SUPPLIED MATERIAL -
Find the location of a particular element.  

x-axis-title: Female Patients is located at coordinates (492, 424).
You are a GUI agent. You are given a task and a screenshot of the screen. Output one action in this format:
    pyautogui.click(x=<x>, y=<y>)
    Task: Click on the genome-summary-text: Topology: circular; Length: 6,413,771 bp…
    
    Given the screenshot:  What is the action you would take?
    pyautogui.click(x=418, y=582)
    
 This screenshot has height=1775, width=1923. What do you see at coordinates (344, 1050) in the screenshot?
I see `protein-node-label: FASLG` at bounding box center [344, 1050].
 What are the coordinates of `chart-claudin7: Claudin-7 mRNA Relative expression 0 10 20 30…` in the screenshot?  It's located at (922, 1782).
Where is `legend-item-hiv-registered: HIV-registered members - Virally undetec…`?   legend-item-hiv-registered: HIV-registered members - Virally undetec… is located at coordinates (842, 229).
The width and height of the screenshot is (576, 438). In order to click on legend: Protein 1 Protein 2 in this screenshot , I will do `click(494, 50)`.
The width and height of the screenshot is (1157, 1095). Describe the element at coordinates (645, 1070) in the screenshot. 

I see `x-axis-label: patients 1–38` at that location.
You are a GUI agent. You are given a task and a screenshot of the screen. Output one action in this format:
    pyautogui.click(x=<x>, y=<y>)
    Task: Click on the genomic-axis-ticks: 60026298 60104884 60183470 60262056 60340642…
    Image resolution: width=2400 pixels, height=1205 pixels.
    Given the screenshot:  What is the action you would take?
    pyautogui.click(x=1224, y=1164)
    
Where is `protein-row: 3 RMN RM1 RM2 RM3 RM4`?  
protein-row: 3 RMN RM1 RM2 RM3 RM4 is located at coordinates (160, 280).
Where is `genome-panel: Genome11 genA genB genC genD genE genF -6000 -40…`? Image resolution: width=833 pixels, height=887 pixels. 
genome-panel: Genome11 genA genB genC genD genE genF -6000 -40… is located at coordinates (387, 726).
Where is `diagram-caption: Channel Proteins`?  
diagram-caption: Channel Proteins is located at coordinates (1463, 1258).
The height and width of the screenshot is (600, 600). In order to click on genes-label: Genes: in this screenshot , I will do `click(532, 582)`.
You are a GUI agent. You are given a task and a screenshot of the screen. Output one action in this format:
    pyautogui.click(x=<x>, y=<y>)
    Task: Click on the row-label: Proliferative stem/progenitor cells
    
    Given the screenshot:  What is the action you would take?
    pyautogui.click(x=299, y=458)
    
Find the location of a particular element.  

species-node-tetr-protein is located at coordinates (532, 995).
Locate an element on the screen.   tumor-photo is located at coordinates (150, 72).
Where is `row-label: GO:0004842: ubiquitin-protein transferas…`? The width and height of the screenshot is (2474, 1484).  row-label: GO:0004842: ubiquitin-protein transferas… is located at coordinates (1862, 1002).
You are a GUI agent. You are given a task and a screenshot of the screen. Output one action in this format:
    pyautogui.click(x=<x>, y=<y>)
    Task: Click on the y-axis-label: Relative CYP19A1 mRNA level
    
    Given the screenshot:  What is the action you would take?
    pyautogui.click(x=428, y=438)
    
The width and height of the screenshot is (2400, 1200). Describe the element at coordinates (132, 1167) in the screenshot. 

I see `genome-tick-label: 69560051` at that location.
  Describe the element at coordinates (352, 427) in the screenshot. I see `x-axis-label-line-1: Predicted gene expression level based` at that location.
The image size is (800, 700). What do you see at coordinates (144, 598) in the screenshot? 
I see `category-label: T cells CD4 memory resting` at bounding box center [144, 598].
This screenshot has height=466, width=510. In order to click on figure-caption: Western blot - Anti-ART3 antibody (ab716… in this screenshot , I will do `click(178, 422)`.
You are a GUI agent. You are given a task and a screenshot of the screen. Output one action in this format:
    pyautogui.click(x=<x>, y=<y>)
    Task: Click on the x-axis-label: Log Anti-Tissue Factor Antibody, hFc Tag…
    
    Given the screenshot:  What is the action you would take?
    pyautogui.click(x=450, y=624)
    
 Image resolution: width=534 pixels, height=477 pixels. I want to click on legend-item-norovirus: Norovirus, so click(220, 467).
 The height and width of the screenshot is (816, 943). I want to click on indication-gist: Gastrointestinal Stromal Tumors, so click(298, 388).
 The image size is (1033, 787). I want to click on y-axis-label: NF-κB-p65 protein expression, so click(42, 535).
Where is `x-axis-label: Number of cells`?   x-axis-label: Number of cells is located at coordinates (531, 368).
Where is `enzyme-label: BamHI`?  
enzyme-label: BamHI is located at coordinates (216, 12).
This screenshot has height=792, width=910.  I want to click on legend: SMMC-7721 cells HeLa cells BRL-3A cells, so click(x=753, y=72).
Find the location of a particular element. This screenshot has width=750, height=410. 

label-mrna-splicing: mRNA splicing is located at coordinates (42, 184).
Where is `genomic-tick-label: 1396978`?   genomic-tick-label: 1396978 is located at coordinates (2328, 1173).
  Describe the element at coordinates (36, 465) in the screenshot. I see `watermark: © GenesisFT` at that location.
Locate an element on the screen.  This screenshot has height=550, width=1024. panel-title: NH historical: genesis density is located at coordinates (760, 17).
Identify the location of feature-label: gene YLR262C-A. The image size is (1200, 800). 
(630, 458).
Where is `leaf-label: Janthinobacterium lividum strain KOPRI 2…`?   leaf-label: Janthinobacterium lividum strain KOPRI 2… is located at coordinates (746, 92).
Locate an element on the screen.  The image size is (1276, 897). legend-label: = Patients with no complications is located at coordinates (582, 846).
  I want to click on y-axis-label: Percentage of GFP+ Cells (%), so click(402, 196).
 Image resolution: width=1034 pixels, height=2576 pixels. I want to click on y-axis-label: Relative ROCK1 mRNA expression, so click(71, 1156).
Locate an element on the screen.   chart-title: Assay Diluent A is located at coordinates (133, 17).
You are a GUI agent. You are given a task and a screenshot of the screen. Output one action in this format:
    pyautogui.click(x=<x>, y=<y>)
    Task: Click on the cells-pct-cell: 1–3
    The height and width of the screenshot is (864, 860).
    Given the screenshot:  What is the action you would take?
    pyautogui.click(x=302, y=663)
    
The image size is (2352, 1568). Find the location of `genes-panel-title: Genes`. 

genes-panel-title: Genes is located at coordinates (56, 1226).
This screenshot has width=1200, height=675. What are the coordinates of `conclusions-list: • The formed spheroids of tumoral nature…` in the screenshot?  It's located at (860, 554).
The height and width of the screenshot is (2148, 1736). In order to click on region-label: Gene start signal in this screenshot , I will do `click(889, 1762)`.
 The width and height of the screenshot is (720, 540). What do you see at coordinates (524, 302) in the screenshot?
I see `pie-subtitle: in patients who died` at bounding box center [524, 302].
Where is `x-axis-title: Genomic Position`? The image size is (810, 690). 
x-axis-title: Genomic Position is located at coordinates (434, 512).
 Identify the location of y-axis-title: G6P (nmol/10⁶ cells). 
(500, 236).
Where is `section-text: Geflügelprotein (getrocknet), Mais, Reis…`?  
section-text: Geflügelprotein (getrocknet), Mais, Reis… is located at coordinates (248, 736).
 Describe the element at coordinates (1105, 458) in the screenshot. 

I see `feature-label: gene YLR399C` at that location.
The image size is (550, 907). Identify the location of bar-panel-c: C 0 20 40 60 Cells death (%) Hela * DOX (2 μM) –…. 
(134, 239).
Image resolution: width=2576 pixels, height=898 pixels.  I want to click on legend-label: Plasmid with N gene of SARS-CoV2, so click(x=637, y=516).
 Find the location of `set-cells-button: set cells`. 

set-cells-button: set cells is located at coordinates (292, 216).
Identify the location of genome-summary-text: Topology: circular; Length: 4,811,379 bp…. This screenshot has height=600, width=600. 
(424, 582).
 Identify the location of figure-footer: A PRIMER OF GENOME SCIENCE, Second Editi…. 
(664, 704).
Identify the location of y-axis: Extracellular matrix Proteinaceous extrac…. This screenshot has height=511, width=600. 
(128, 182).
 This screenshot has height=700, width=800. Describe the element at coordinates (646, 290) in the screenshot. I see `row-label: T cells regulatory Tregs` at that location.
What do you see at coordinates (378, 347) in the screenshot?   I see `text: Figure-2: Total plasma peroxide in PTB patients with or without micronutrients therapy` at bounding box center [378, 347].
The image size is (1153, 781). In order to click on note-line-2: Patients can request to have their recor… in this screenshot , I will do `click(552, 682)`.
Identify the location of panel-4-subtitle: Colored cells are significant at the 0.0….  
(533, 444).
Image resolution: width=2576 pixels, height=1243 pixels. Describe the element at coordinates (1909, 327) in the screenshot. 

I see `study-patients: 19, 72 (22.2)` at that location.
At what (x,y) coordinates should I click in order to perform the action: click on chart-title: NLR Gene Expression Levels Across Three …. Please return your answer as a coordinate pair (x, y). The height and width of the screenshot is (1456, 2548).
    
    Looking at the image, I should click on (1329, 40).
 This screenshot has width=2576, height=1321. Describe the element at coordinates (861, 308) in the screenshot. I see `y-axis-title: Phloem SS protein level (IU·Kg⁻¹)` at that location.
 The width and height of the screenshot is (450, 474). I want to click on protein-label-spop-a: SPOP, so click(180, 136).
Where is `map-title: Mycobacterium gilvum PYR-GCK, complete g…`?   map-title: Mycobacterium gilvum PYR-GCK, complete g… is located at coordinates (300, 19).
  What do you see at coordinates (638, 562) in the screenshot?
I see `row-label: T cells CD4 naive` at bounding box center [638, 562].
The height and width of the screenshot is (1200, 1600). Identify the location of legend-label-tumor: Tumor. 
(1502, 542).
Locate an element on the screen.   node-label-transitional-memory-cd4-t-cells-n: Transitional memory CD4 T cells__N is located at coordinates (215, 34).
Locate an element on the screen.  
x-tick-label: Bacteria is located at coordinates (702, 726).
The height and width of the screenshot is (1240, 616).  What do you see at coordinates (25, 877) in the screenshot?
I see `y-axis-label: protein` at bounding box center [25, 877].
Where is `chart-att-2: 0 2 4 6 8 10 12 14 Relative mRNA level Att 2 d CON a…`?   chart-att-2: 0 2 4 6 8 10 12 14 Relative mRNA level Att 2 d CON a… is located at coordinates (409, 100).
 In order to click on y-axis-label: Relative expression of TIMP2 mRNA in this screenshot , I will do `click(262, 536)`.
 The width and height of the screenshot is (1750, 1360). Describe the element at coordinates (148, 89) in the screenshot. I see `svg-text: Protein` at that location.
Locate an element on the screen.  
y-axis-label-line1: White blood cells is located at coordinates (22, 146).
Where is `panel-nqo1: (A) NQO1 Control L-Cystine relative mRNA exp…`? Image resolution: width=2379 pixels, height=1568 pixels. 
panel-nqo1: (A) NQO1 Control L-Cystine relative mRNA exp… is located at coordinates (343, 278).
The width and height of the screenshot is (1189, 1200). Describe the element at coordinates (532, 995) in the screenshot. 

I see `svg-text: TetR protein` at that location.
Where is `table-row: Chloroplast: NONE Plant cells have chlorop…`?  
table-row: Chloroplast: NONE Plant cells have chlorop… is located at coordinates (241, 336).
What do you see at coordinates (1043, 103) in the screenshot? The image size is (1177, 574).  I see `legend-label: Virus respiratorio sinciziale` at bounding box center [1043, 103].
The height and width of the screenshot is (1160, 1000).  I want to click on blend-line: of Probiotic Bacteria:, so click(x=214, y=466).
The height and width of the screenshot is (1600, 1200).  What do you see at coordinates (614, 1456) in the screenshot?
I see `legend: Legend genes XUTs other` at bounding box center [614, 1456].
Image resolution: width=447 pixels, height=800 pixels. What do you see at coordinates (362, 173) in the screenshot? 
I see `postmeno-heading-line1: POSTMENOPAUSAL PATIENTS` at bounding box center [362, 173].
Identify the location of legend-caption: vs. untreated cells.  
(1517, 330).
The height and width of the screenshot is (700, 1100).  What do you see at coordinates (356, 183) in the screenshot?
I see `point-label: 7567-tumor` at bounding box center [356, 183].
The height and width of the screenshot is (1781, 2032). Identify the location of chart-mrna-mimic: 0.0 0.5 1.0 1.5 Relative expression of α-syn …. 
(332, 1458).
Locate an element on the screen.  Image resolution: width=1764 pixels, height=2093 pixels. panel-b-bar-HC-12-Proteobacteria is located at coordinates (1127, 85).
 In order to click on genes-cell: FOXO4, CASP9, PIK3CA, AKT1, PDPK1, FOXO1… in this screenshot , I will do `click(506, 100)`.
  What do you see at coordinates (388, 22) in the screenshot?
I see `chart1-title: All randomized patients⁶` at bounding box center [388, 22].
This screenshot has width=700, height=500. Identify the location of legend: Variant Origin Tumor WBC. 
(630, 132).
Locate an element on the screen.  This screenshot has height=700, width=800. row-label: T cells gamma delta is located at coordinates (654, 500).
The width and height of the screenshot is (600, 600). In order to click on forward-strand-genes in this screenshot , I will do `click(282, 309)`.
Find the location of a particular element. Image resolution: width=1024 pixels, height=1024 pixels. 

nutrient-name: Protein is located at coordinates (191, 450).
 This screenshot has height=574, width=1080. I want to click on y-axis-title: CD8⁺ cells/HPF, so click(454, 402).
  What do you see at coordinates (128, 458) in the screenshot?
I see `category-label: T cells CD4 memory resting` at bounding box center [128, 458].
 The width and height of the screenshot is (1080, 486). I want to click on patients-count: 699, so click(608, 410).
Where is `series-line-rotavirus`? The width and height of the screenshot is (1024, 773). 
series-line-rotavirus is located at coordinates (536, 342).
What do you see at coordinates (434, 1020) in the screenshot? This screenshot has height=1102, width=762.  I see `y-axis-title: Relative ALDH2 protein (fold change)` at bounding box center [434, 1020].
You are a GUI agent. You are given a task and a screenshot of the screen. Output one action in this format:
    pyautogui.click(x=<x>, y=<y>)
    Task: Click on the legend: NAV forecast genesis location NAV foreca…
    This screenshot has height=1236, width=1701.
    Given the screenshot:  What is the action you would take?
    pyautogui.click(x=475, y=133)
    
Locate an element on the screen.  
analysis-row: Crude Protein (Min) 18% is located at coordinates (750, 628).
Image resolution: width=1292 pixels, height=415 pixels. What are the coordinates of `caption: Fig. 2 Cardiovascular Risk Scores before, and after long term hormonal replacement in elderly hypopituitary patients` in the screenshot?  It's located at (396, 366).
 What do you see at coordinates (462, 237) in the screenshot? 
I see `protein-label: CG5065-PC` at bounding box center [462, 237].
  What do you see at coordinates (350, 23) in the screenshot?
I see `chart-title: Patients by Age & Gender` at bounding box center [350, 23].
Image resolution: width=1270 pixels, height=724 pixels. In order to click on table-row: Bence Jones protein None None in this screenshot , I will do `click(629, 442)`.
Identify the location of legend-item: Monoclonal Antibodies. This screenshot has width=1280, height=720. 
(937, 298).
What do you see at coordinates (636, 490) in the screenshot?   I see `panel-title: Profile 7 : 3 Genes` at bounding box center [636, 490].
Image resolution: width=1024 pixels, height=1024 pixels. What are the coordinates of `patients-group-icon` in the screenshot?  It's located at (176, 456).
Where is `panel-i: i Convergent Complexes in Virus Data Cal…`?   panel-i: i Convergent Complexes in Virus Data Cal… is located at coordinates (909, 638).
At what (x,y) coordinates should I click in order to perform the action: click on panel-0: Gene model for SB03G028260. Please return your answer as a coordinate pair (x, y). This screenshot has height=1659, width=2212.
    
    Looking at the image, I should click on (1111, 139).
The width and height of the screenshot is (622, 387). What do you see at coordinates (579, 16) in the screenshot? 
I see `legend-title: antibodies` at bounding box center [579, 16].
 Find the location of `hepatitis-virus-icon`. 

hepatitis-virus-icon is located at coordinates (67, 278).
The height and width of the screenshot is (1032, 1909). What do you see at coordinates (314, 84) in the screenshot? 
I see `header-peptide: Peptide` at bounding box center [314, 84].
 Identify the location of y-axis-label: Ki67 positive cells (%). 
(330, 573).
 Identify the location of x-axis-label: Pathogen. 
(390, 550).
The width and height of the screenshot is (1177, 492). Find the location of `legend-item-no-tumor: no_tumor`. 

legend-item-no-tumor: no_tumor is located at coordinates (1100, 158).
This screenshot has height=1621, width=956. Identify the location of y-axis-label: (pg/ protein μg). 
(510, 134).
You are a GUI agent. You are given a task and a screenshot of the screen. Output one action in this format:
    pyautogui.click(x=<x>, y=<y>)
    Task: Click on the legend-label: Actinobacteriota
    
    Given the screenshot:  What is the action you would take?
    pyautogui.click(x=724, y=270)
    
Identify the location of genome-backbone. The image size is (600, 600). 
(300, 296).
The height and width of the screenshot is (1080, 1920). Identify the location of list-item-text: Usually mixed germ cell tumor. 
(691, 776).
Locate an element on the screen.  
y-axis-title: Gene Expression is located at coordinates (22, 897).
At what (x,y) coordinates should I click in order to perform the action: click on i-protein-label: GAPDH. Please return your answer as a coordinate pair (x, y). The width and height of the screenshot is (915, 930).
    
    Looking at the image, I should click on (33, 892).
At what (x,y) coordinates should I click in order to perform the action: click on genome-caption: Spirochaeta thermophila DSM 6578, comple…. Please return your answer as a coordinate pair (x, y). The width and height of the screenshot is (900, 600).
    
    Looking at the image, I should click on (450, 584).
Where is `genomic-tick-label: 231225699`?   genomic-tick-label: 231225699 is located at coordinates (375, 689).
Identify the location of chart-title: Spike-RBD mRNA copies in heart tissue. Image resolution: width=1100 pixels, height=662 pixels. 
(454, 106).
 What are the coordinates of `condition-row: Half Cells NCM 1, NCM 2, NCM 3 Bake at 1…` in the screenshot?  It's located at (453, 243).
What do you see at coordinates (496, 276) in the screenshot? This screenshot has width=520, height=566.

WORK INSTRUCTION - Beginning with the first line above, could you copy every line exactly, up to and including the one with "Task: Click on the genomic-axis-ticks: 60026298"?

REPLY TO THE TASK -
Find the location of a particular element.  

x-axis-title: Female Patients is located at coordinates (492, 424).
You are a GUI agent. You are given a task and a screenshot of the screen. Output one action in this format:
    pyautogui.click(x=<x>, y=<y>)
    Task: Click on the genome-summary-text: Topology: circular; Length: 6,413,771 bp…
    
    Given the screenshot:  What is the action you would take?
    pyautogui.click(x=418, y=582)
    
 This screenshot has height=1775, width=1923. What do you see at coordinates (344, 1050) in the screenshot?
I see `protein-node-label: FASLG` at bounding box center [344, 1050].
 What are the coordinates of `chart-claudin7: Claudin-7 mRNA Relative expression 0 10 20 30…` in the screenshot?  It's located at (922, 1782).
Where is `legend-item-hiv-registered: HIV-registered members - Virally undetec…`?   legend-item-hiv-registered: HIV-registered members - Virally undetec… is located at coordinates (842, 229).
The width and height of the screenshot is (576, 438). In order to click on legend: Protein 1 Protein 2 in this screenshot , I will do `click(494, 50)`.
The width and height of the screenshot is (1157, 1095). Describe the element at coordinates (645, 1070) in the screenshot. 

I see `x-axis-label: patients 1–38` at that location.
You are a GUI agent. You are given a task and a screenshot of the screen. Output one action in this format:
    pyautogui.click(x=<x>, y=<y>)
    Task: Click on the genomic-axis-ticks: 60026298 60104884 60183470 60262056 60340642…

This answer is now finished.